A anistia prevista no art. 7, II, do Código Penal, é uma modalidade de perdão amplo e irrestrito. Isso não é novidade no Brasil, já que os crimes cometidos pelos agentes estatais durante a ditadura militar foram anistiados, juntamente com a anistia às vítimas condenadas pelos aparelhos repressores. O que levou o Brasil à Comissão Interamericana de Direitos Humanos, mas mesmo assim resistiu o STF sobre o tema. A Lei de Anistia (Lei 6.683/1979), portanto, seria incompatível com a Convenção Americana de Direitos Humanos, porém na ADPF 153 o STF não sedimentos esse entendimento.
Enquanto, vizinhos como Argentina e Chile apuraram os crimes, o Brasil numa interpretação anômala da norma incluiu os militares, amplamente reconhecidos pelo sistema como autores de crimes de várias ordens e atentatórios a diginidade da pessoa humana
A anistia dos partidos pelo descumprimento das cotas de gênero na forma prevista na recente Súmula 73 do TSE é estranha e fere princípios basilares do direito como boa-fé, a repartição de poderes e a atuação da Justiça Eleitoral em garantir um ambiente democrático saudável. Se os políticos podem após serem anistiados por si mesmos, para que serve a jurisdição eleitoral?
Lamentavelmente, como os dois principais partidos em sintonia, PT e PL, parece que a aprovação da PEC é uma questão de pouco tempo.
- As eleições em curso, como ficam?
No mais os partidos, estão já com as convenções realizadas e a norma vigente hoje determina o cumprimento de deveres previstas na Constituição, Lei dos Partidos Políticos e Resoluções do TSE. Assim, devem os partidos seguir as normas vigentes ao tempo da realização das eleições, sendo incabível seu descumprimento por existência de norma jurídica futura e incerta.
A anistia proposta na PEC criou esse aparente limbo jurídico que parece permitir a os partidos ignorarem a legislação e as Resoluções do TSE bem como não serem executadas as multas e demais penalidades já impostas pelo Judiciário.
- É possível o STF declarar a PEC inconstitucional?
Não é novidade que o STF declare uma PEC inconstitucional. Já o fez com a PEC n.° 123/2022. Do mesmo modo, há uma plausibilidade de declaração de inconstitucionalidade da PEC 45.
Assim, como é defensável afirmar que a PEC 45 viola o art. 5º, §2º, da CF, que assim estabelece: “Os direitos e garantias expressos nesta Constituição não excluem outros decorrentes do regime e dos princípios por ela adotados, ou dos tratados internacionais em que a República Federativa do Brasil seja parte.”

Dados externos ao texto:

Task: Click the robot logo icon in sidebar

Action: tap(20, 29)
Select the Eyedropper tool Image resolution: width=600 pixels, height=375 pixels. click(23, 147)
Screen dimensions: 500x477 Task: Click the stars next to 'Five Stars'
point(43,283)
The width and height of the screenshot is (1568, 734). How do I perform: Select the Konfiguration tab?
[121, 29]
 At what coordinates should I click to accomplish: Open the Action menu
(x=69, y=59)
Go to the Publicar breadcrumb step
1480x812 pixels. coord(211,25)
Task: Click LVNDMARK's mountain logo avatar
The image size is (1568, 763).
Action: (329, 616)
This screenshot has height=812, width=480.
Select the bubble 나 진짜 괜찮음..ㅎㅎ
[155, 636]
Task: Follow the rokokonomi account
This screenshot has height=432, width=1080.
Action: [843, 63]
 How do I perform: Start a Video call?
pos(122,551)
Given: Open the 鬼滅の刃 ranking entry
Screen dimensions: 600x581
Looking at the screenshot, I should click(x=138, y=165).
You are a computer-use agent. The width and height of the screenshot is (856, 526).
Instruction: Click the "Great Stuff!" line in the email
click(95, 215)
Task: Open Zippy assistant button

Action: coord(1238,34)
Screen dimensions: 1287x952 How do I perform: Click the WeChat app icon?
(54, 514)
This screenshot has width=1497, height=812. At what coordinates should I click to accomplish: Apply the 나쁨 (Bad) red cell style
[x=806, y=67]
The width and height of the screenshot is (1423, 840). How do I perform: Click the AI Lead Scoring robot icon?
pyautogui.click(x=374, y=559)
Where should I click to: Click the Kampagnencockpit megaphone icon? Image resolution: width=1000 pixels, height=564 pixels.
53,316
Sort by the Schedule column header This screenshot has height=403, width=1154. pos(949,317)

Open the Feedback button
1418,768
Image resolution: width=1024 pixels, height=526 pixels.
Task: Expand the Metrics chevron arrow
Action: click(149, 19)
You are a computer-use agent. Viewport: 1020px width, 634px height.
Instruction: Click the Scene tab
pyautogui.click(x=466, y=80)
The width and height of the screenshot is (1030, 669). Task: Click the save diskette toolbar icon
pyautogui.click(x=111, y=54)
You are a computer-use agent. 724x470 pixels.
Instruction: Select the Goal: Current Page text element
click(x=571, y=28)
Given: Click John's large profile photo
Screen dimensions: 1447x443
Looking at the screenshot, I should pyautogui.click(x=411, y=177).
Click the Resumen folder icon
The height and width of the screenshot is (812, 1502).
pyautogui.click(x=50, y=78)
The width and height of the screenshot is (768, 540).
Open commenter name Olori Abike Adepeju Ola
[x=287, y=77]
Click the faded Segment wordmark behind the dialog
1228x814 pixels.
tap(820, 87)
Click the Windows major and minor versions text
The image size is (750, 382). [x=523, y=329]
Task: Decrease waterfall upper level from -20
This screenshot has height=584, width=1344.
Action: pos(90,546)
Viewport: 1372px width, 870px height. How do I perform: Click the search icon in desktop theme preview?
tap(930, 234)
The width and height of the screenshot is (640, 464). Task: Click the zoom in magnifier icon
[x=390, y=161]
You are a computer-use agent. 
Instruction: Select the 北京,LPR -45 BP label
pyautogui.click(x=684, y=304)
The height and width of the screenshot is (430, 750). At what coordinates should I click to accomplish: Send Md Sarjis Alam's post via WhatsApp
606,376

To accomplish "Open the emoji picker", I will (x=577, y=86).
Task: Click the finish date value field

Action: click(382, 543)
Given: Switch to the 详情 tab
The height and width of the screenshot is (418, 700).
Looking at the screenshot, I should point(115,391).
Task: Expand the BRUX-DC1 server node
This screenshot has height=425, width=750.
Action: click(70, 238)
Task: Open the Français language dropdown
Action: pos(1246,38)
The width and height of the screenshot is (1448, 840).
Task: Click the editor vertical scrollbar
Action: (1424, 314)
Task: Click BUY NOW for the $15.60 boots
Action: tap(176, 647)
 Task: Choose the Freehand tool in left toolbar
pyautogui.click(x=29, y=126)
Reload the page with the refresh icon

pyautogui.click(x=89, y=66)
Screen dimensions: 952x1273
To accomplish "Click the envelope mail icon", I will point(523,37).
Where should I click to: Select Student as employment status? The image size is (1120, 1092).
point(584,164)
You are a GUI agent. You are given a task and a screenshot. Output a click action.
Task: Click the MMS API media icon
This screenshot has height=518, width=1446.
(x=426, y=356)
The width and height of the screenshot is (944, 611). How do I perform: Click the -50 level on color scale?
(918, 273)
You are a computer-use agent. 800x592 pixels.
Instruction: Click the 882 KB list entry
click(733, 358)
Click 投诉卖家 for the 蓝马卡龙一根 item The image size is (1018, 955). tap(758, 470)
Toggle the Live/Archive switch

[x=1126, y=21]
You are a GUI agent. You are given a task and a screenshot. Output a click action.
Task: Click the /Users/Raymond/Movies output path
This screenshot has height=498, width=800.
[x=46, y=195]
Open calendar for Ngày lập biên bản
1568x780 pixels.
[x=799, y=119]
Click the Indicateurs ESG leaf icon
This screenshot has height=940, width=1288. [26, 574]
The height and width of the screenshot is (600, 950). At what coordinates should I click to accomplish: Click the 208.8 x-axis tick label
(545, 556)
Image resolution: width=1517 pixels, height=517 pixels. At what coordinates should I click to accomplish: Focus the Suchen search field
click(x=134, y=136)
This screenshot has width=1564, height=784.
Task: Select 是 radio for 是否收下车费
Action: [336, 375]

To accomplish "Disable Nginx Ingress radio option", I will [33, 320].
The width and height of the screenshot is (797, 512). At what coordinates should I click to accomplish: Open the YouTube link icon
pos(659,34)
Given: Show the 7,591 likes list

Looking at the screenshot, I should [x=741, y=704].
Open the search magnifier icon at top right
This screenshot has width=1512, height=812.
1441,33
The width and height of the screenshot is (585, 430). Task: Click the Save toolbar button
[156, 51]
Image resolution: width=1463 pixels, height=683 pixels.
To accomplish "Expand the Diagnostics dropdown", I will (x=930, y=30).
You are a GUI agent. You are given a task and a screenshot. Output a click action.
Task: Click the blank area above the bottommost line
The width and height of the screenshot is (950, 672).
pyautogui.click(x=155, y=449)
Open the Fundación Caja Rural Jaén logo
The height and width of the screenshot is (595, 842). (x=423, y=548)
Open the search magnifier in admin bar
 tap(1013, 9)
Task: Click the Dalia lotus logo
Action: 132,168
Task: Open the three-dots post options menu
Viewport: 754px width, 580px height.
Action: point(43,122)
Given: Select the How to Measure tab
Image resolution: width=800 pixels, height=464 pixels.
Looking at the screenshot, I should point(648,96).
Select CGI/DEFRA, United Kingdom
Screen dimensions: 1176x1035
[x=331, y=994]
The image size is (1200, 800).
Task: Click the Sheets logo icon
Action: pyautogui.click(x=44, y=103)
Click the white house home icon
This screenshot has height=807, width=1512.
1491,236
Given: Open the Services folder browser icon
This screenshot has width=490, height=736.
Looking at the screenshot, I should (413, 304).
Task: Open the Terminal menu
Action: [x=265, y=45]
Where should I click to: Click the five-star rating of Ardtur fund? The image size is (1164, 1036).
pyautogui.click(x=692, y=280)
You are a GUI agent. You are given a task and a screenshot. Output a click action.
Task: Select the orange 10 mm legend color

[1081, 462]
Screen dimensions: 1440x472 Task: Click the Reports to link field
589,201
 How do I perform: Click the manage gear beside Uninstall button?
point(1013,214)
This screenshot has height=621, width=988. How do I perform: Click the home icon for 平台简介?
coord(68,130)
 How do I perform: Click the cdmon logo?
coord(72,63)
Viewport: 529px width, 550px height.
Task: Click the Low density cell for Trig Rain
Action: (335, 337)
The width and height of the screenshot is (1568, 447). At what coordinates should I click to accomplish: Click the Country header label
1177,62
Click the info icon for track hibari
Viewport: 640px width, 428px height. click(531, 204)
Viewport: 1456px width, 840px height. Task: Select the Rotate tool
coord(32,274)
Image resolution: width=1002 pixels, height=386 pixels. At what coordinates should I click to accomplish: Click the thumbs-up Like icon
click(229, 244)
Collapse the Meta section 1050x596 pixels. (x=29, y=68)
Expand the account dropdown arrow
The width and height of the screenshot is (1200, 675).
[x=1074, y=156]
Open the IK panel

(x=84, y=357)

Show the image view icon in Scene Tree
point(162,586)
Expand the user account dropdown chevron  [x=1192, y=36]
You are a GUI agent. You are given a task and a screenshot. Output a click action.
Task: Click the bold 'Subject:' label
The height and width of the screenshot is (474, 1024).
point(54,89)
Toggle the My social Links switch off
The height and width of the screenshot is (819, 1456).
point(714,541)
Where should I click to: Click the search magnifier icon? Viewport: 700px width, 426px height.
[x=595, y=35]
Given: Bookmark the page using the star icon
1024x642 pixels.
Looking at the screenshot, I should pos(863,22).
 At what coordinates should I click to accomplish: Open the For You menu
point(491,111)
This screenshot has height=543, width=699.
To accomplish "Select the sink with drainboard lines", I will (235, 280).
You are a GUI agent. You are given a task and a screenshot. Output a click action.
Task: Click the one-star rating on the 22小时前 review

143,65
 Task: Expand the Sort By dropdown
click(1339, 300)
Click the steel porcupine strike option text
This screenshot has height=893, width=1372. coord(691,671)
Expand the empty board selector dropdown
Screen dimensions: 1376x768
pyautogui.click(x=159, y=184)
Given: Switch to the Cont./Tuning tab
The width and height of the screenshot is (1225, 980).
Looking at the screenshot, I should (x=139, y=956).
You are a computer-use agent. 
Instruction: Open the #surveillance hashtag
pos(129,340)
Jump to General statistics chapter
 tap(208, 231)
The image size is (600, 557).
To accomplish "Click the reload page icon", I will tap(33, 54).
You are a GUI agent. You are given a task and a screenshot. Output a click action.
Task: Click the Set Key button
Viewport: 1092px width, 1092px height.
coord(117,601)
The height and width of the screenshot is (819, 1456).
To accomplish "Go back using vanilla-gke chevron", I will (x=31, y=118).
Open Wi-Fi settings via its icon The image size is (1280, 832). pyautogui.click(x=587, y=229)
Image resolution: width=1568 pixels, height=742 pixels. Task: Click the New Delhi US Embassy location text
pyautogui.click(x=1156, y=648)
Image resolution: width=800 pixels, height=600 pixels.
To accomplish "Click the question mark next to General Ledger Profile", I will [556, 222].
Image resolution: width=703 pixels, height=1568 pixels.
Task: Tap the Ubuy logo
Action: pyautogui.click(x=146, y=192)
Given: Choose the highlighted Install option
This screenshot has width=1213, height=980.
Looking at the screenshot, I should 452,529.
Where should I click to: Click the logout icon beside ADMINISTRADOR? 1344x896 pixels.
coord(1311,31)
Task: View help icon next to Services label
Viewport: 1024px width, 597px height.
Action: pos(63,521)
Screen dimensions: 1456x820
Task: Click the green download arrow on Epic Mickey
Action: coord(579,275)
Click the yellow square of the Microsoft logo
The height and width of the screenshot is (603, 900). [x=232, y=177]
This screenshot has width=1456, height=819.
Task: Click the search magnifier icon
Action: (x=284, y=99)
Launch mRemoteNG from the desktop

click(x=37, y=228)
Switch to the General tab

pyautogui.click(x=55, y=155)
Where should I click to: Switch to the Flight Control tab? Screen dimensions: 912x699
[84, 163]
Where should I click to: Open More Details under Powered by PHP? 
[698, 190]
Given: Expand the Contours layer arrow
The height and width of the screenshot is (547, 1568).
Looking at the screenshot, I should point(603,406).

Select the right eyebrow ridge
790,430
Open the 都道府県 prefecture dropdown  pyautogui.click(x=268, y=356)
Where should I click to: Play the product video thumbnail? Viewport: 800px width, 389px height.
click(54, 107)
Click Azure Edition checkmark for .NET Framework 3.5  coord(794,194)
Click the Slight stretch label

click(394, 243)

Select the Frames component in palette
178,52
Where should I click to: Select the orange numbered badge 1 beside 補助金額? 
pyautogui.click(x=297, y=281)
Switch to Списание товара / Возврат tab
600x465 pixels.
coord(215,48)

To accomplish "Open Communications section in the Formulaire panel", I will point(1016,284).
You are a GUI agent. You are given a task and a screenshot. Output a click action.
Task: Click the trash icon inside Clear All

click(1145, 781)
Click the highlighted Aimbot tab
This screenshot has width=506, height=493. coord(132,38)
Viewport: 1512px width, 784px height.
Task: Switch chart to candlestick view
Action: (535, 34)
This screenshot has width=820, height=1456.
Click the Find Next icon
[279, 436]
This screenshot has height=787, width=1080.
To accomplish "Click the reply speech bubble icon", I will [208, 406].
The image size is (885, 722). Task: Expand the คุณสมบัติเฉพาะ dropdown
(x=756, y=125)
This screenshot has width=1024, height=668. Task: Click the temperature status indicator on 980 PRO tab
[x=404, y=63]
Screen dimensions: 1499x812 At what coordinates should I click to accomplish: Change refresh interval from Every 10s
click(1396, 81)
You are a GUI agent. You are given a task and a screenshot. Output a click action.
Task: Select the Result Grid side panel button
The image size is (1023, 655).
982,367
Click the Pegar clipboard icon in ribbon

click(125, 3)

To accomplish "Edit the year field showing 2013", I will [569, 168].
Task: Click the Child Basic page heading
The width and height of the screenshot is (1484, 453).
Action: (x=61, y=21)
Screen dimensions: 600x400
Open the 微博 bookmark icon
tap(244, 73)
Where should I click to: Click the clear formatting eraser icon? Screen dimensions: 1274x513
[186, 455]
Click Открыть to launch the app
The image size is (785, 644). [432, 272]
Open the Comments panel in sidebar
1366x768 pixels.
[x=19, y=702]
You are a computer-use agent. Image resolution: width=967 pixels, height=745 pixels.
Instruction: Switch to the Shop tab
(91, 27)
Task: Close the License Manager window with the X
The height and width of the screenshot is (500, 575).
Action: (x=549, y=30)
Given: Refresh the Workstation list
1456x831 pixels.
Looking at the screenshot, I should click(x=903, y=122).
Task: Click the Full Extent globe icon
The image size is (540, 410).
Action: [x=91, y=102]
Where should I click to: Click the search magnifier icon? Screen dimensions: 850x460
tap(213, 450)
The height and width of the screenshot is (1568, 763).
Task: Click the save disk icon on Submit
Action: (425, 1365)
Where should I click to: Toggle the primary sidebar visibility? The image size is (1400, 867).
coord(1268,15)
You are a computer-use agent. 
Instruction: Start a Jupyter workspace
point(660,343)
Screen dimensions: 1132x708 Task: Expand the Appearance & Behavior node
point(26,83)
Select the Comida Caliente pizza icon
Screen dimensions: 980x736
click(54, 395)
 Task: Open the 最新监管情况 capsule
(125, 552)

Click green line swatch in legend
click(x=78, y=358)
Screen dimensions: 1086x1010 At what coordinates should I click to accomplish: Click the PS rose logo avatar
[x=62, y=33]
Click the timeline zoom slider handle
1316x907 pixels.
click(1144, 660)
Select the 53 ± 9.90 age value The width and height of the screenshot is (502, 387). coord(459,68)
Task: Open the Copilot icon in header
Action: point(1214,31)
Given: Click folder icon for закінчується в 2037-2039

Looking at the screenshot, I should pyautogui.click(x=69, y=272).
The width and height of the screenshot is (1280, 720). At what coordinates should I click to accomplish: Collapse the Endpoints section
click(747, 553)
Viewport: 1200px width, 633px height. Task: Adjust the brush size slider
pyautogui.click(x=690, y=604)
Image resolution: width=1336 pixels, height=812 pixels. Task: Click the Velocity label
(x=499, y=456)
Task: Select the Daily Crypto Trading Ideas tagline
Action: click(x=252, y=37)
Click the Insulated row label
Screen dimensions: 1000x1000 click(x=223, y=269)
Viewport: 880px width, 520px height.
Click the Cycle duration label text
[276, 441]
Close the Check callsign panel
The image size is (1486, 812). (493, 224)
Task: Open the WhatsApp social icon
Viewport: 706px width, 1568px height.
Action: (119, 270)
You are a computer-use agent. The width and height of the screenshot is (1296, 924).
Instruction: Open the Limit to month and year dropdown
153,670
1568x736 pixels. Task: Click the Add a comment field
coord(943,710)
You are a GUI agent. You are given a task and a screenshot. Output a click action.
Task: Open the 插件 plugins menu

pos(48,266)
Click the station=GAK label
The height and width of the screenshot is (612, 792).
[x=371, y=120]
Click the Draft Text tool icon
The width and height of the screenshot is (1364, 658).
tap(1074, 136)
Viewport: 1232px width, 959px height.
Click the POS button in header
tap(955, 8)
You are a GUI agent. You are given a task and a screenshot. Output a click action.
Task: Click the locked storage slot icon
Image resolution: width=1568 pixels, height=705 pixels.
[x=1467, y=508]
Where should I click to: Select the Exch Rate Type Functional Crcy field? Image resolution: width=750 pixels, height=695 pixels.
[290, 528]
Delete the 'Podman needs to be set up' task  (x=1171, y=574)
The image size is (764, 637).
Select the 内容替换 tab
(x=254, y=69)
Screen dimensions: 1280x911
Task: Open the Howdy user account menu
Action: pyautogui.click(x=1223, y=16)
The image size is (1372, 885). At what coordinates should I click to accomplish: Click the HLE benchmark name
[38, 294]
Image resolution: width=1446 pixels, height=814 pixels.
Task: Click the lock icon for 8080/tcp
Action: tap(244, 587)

Apesar dos assuntos diversos, o STF não te pudores sobre o tema. O mesmo quando para preservar sua competência.
Mas o que sobra no caso é uma imensa aliança política suprapartidária para isentar os próprios partidos e parlamentares. O STF precisaria de muito fôlego para suportar a pressão.
O STF também já anulou o indulto concedido à Daniel Silveira (ADPFs 964, 965, 966 e 967) por Bolsonaro. Intervindo sobre uma situação nova e inexistente. Entre os argumentos da Ministra Carmen Lúcia se sobressaiu a impessoalidade, que me parece também aplicável nesse caso de anistia aos partidos pelo descumprimento de normas imperativas e moralizadoras do processo eleitoral.
- Sobre o REFIS
O refinanciamento das dívidas e multas dos partidos incluídos nessa proposta também considero que fere a legislação. Da mesma forma que há a pretensão de uso dos recursos do Fundo Especial de Financiamento de Campanha – FEFC para pagar as multas e encargos. Os partidos por sua atuação somam dívidas trabalhistas e previdenciárias, são associações civis e como tais são privados. Sendo, nesse caso uma confusão entre público e privado a utilização do recurso para tal fim. Óbvio que sei que a situação dos partidos é precária, em sua maioria não por ausência de recursos, mas de boa gestão. Como não se tem como falir um partido político, o REFIS é inevitável, mesmo que o direito não seja dos melhores.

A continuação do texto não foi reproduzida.